Return exactly the lines of the records below, starting at the line that contains "Where should I click to: Open the 不推荐" and ending at the line that contains "You are a computer-use agent. Screen", with both of those lines kept.
(RECORDED INFORMATION begins)
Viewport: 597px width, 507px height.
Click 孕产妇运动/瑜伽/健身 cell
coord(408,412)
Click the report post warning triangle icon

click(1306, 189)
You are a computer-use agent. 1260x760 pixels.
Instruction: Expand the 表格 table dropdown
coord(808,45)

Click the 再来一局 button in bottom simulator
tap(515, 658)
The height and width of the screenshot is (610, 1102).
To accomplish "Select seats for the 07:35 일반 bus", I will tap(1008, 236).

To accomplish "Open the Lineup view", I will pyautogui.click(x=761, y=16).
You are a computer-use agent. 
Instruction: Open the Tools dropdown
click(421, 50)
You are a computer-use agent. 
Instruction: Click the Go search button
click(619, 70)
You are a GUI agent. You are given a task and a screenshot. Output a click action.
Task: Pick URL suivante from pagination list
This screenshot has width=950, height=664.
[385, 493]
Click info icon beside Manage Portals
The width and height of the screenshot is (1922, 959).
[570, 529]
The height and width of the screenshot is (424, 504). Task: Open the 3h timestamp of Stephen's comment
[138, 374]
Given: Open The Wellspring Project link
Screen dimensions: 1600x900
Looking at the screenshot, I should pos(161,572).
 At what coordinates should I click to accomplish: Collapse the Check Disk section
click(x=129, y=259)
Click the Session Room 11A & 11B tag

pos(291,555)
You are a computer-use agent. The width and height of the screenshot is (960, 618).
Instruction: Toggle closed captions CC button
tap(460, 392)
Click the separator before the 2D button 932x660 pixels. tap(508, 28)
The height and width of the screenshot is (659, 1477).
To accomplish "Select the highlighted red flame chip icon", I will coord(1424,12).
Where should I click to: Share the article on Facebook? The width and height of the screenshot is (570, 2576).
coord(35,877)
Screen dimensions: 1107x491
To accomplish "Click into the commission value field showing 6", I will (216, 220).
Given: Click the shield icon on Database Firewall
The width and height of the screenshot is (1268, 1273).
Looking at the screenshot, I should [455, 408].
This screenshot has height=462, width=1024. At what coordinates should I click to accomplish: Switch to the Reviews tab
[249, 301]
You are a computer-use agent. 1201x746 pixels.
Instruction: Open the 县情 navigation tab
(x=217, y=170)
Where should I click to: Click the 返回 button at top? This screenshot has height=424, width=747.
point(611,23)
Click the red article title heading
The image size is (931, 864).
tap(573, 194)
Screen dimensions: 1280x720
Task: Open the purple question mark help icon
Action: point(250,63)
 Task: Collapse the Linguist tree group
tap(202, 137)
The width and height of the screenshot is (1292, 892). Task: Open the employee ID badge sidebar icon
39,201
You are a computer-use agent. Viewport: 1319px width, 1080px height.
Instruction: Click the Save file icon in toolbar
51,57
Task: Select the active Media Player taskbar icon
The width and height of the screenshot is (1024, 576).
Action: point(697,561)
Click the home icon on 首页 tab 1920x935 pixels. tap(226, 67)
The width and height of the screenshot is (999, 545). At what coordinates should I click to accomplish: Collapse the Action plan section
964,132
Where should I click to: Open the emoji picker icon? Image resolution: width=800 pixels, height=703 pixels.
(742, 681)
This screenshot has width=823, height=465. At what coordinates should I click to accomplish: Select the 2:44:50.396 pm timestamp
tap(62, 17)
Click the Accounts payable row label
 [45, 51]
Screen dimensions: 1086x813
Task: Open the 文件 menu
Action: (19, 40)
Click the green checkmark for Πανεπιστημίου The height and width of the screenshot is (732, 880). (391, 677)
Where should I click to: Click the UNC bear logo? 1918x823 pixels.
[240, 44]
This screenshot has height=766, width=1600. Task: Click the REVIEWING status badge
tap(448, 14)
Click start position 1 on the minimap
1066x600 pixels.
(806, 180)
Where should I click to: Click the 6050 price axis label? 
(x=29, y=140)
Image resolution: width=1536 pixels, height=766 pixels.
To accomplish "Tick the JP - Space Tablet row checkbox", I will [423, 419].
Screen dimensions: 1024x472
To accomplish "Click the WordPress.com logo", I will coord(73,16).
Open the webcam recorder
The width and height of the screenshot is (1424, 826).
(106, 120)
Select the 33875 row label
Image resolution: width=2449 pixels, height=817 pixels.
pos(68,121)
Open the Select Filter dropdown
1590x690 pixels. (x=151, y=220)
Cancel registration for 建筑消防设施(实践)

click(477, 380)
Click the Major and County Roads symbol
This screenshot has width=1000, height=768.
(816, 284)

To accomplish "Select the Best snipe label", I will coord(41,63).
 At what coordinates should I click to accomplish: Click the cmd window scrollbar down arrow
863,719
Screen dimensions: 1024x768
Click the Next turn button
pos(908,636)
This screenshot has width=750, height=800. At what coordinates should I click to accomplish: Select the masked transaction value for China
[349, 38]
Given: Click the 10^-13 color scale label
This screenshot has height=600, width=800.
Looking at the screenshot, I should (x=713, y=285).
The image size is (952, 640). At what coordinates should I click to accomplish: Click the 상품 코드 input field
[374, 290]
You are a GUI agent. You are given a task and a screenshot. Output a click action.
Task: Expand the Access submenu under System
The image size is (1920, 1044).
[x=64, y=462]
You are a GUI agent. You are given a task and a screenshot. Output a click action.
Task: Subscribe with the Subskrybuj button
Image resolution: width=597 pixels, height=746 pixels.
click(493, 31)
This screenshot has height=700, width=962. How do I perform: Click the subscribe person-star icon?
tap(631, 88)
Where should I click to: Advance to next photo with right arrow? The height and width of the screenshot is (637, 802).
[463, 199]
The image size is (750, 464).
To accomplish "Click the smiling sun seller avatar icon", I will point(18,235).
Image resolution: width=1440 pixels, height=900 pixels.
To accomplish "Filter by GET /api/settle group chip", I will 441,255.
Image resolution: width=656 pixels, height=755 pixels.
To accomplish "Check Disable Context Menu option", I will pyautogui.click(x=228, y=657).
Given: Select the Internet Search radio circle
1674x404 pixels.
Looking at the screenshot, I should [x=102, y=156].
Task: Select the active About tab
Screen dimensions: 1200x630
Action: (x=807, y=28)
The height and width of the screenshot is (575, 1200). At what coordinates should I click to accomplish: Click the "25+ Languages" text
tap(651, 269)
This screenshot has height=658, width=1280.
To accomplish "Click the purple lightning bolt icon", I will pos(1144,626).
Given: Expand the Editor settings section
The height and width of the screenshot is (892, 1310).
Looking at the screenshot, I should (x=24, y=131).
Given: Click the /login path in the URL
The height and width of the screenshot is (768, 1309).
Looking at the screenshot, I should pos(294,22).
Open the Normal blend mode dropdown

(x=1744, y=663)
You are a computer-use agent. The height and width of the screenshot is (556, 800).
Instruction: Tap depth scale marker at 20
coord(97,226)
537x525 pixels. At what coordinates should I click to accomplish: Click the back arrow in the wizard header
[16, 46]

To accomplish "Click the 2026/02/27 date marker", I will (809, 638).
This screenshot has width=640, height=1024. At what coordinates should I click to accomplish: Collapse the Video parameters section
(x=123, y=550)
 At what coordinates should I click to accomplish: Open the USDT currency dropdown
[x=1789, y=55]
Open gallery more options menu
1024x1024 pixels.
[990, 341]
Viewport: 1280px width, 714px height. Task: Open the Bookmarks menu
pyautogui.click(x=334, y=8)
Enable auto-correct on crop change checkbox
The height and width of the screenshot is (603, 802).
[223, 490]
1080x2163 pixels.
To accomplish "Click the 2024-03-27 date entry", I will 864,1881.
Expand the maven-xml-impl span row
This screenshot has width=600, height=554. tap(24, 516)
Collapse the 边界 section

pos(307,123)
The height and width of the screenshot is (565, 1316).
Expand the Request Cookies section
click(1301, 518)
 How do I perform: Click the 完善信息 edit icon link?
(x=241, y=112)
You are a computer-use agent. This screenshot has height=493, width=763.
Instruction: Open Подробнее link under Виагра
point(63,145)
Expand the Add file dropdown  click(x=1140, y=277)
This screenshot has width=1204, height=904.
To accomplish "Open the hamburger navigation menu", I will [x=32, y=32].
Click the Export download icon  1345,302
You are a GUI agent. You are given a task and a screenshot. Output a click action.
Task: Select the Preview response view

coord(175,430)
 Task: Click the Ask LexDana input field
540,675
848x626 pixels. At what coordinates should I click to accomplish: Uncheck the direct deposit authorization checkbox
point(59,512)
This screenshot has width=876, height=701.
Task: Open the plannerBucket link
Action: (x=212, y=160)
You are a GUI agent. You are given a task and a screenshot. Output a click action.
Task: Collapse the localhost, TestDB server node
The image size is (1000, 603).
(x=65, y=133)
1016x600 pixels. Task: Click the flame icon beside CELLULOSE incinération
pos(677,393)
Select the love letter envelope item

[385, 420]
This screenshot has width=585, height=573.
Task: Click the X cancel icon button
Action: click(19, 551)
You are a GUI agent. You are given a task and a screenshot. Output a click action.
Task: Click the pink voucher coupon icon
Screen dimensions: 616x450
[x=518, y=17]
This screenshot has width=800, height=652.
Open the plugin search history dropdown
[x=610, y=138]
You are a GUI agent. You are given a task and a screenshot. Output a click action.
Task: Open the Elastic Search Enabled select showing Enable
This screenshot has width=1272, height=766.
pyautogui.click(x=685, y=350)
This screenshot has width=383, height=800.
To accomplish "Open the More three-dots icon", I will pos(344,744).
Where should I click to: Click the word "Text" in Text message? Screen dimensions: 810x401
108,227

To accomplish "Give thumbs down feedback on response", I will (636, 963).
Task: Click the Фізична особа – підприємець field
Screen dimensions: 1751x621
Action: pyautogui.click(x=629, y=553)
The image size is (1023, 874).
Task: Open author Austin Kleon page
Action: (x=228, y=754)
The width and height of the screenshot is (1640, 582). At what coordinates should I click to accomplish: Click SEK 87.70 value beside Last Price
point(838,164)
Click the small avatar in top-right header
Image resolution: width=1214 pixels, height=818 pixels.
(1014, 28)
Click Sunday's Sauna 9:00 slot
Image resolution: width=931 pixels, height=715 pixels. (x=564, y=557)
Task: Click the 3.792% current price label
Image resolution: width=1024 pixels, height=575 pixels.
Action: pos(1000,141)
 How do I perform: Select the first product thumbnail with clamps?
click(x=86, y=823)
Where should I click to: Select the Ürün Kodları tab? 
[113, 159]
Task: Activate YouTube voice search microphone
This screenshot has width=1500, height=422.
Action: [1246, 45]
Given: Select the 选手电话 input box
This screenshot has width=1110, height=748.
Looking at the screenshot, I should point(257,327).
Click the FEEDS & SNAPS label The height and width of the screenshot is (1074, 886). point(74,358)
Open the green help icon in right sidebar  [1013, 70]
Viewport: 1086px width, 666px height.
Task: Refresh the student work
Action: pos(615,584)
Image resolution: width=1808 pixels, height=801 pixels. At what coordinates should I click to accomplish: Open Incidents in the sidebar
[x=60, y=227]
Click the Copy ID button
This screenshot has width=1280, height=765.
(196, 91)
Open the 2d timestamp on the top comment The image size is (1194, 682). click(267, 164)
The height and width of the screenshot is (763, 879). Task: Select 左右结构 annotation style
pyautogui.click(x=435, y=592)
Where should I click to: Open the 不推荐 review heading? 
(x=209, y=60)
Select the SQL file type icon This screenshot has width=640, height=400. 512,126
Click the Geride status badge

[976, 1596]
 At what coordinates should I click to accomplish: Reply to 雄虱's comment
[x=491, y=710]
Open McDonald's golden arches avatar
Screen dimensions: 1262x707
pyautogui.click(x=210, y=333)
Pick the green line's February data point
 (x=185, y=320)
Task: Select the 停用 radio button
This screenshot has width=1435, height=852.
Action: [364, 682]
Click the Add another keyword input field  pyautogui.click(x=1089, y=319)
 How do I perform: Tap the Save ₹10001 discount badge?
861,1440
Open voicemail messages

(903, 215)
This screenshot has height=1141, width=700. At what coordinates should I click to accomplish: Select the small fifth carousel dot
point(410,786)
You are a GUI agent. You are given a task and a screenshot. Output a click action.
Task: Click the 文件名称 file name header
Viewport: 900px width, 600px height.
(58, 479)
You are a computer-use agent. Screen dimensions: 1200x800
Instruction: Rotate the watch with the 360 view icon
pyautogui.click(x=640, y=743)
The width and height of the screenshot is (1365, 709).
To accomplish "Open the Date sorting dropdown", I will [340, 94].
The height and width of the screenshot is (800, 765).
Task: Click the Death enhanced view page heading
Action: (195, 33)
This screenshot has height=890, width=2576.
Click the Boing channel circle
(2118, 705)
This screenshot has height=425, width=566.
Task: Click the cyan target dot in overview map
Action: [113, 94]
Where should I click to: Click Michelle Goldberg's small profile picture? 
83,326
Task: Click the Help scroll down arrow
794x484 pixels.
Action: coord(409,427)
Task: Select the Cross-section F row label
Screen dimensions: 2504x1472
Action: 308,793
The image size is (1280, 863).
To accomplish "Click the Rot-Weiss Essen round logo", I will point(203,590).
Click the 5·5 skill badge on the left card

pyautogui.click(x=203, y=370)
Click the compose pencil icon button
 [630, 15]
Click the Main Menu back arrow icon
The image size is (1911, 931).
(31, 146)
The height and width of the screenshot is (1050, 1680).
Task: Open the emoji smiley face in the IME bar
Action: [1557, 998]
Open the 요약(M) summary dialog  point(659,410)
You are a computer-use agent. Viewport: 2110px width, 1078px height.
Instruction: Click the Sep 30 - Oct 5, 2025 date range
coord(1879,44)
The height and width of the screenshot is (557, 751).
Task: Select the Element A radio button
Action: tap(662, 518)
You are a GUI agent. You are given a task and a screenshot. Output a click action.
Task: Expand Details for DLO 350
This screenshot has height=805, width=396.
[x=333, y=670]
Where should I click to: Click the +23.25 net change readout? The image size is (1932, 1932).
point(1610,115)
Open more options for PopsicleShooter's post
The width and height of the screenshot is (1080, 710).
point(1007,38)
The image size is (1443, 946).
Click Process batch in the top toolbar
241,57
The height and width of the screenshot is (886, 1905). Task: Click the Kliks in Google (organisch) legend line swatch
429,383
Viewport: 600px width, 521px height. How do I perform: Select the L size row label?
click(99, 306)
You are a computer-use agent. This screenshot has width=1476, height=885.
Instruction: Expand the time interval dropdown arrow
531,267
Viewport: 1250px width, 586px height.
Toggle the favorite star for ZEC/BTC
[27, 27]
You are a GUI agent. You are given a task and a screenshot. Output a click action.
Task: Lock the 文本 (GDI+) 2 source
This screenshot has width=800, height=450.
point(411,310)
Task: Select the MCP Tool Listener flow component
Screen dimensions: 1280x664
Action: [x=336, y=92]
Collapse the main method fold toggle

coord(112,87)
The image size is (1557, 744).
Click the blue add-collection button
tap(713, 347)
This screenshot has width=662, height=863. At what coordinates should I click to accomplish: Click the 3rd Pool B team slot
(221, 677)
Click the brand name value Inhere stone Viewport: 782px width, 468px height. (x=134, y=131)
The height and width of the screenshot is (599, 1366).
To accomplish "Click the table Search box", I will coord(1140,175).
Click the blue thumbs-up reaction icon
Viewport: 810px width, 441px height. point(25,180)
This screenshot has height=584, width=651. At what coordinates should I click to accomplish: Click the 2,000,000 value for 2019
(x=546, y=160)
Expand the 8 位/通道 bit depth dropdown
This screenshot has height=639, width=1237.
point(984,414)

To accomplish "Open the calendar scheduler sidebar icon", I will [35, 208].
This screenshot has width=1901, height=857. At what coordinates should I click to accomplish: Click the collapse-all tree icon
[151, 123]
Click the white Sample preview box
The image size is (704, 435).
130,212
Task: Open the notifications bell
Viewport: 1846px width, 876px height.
(RECORDED INFORMATION ends)
§ **ANSWER SECTION**
Where should I click to: Open the 不推荐 review heading? 
(x=209, y=60)
Select the SQL file type icon This screenshot has width=640, height=400. 512,126
Click the Geride status badge

[976, 1596]
 At what coordinates should I click to accomplish: Reply to 雄虱's comment
[x=491, y=710]
Open McDonald's golden arches avatar
Screen dimensions: 1262x707
pyautogui.click(x=210, y=333)
Pick the green line's February data point
 (x=185, y=320)
Task: Select the 停用 radio button
This screenshot has width=1435, height=852.
Action: [364, 682]
Click the Add another keyword input field  pyautogui.click(x=1089, y=319)
 How do I perform: Tap the Save ₹10001 discount badge?
861,1440
Open voicemail messages

(903, 215)
This screenshot has height=1141, width=700. At what coordinates should I click to accomplish: Select the small fifth carousel dot
point(410,786)
You are a GUI agent. You are given a task and a screenshot. Output a click action.
Task: Click the 文件名称 file name header
Viewport: 900px width, 600px height.
(58, 479)
You are a computer-use agent. Screen dimensions: 1200x800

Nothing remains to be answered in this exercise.